4. **Solving the Remaining Quadratic Equation:**
Now I have a quadratic equation: $2x^2 + 3x - 2 = 0$. I can use the Quadratic Formula, which is $x = \frac{-b \pm \sqrt{b^2 - 4ac}}{2a}$.
* Here, $a=2$, $b=3$, $c=-2$.
* Plugging in the numbers: $x = \frac{-3 \pm \sqrt{3^2 - 4(2)(-2)}}{2(2)}$
* $x = \frac{-3 \pm \sqrt{9 + 16}}{4}$
* $x = \frac{-3 \pm \sqrt{25}}{4}$
* $x = \frac{-3 \pm 5}{4}$
* This gives us two more zeros:
* $x_1 = \frac{-3 + 5}{4} = \frac{2}{4} = \frac{1}{2}$
* $x_2 = \frac{-3 - 5}{4} = \frac{-8}{4} = -2$

5. **Listing All Zeros:**
I found all four zeros of the polynomial! They are $1, -1, \frac{1}{2},$ and $-2$. All of these are rational numbers (they can be written as fractions).

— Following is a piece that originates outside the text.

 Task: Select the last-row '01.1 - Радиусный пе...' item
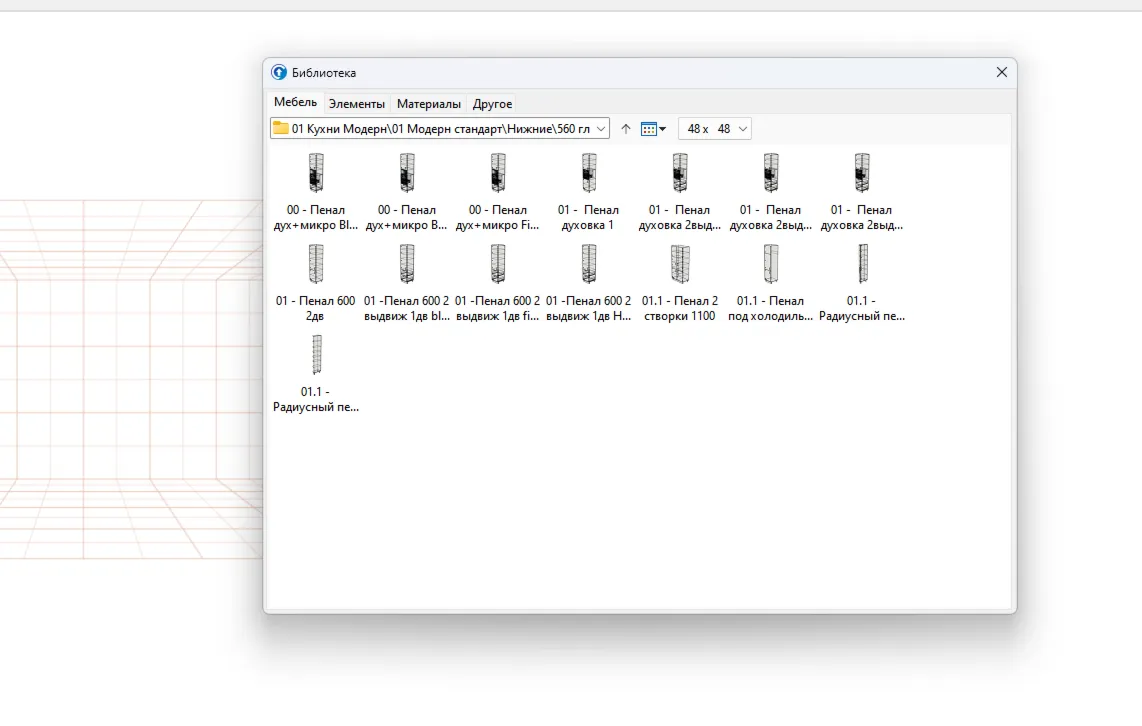(315, 374)
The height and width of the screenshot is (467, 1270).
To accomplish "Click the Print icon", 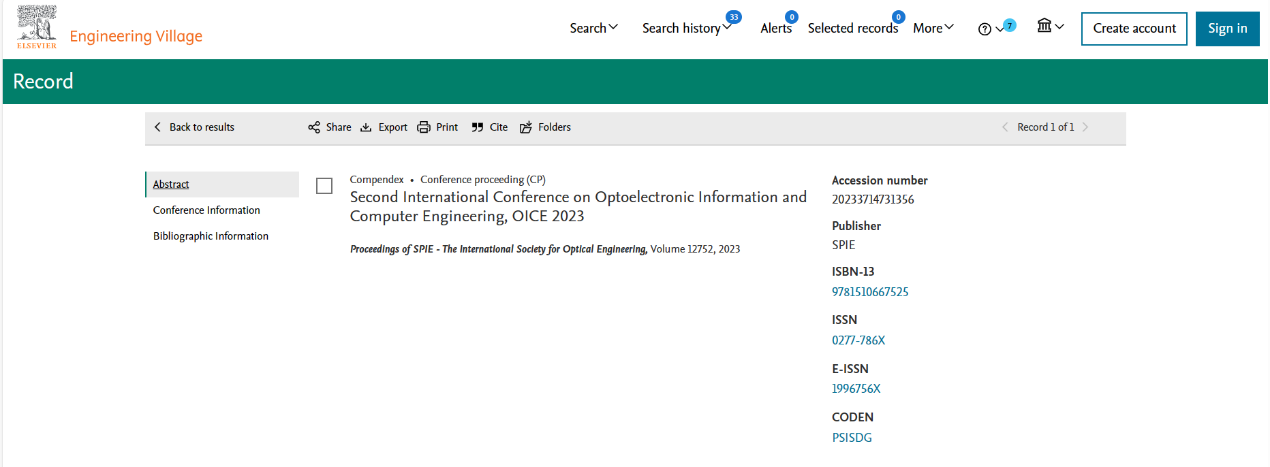I will click(424, 127).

Also, notice that I found 2 positive zeros ($1, 1/2$) and 2 negative zeros ($-1, -2$), which matches what Descartes' Rule of Signs predicted!

Since all the zeros I found are rational numbers, there are no irrational zeros for this polynomial.